The same holds true for MSH2 and its binding partner MSH6. Table 3 Immunohistochemical staining patterns and interpretation for MMR proteins Figure 20 A MSI tumor showing loss of MLH1 (A) and PMS2 (D) protein expression, and normal expression of MSH2 (B) and MSH6 (C). Note the presence of positive staining in benign colonic crypts and inflammatory cells, which serve as good internal controls for the … The sensitivity of PCR-based MSI test using the Bethesda panel ranges from 55% to 84% for Inhibitors,research,lifescience,medical the detection of mutations in different MMR gene.
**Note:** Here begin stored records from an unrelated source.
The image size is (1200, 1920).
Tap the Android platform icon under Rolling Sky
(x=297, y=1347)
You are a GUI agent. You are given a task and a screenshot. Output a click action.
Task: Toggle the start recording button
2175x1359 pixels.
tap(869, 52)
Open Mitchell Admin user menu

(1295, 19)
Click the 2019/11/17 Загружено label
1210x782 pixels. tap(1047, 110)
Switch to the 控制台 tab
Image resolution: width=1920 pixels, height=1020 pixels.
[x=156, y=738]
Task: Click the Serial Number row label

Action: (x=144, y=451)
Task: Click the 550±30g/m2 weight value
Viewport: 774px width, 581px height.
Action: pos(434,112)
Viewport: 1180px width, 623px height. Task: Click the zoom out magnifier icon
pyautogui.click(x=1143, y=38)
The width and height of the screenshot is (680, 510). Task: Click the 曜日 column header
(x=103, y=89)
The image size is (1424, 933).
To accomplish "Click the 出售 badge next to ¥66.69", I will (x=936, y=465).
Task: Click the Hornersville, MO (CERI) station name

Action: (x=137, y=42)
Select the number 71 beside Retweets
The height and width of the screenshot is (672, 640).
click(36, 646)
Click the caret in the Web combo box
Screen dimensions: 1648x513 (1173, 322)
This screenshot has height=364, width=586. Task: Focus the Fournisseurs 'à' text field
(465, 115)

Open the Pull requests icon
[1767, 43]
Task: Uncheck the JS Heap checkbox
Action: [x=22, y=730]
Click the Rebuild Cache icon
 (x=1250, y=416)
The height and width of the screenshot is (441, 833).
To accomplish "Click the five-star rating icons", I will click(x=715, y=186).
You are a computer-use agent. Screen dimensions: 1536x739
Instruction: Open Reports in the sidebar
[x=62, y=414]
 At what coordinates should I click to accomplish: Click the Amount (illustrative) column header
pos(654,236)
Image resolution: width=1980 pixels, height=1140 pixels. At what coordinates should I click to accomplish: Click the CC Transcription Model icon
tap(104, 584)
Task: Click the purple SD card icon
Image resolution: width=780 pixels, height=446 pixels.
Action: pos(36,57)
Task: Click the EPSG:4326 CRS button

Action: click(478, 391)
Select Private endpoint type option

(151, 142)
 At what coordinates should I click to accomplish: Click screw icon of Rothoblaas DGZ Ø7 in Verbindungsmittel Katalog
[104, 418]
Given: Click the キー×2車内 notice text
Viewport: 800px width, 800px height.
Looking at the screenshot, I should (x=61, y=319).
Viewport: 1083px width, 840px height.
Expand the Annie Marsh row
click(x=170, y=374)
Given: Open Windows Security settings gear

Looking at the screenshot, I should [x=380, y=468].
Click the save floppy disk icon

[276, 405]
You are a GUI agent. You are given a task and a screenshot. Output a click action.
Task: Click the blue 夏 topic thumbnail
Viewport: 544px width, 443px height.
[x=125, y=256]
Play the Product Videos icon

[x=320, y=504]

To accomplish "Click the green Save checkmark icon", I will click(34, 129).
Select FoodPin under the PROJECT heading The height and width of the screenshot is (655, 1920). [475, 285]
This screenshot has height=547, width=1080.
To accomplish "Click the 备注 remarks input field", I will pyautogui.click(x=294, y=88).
The sensitivity is increased if three or more mononucleotide repeat markers are used. The specificity of MSI test is 90%. Immunohistochemistry has been accepted as a reliable selleck compound substitute for MSI with a concordance rate of >90%. It also
provides additional information over PCR-based MSI test in Inhibitors,research,lifescience,medical that it allows gene-specific DNA sequence analysis based on the staining pattern. However, immunohistochemistry may miss rare MSI cases that are caused by germline mutations by other genes and does not discriminate germline mutation from epigenetic alteration when loss of MLH1 protein expression is detected. Thus, the most recent recommendation is to perform both PCR-based MSI test and immunohistochemistry in order to minimize the chance of missing the diagnosis of Lynch syndrome (117). It is also recently advocated to test Inhibitors,research,lifescience,medical all Inhibitors,research,lifescience,medical newly diagnosed colorectal cancers regardless of patient’s age and family history because ~25% of the patients with Lynch syndrome do not meet Amsterdam Criteria II or Bethesda guidelines (117). In that setting, only one test, either immunohistochemistry or MSI analysis,
may be performed because the cost of the tests will become Inhibitors,research,lifescience,medical an issue. KRAS testing Mutations in the KRAS (Kirsten rat sarcoma viral oncogene homolog) gene lead to expression of a constitutively activated KRAS protein, which are detected in ~40% of colorectal cancers (2,118). As a critical downstream molecule in the any other enquiries epidermal growth factor receptor (EGFR) signaling pathway, mutant KRAS renders tumors resistant to EGFR-targeted therapies (2,119-121). As a result, the American Society for Clinical Oncology (ASCO) and the National Comprehensive Cancer Network (NCCN) have recommended mutation analysis of the KRAS gene for Entinostat candidate patients who will receive anti-EGFR therapies (122,123). Greater than 95% of KRAS mutations occur in codons 12 and 13 in exon 2 (118,124,125), and thus PCR-based methodologies designed to detect KRAS mutations are primarily for these mutations. Mutations can also occur in other loci such as codons 61 and 146 (126), but they are generally not screened because of rarity. Clinically available real-time PCR-based methods include allele-specific amplification assay and post-PCR melting curve analysis.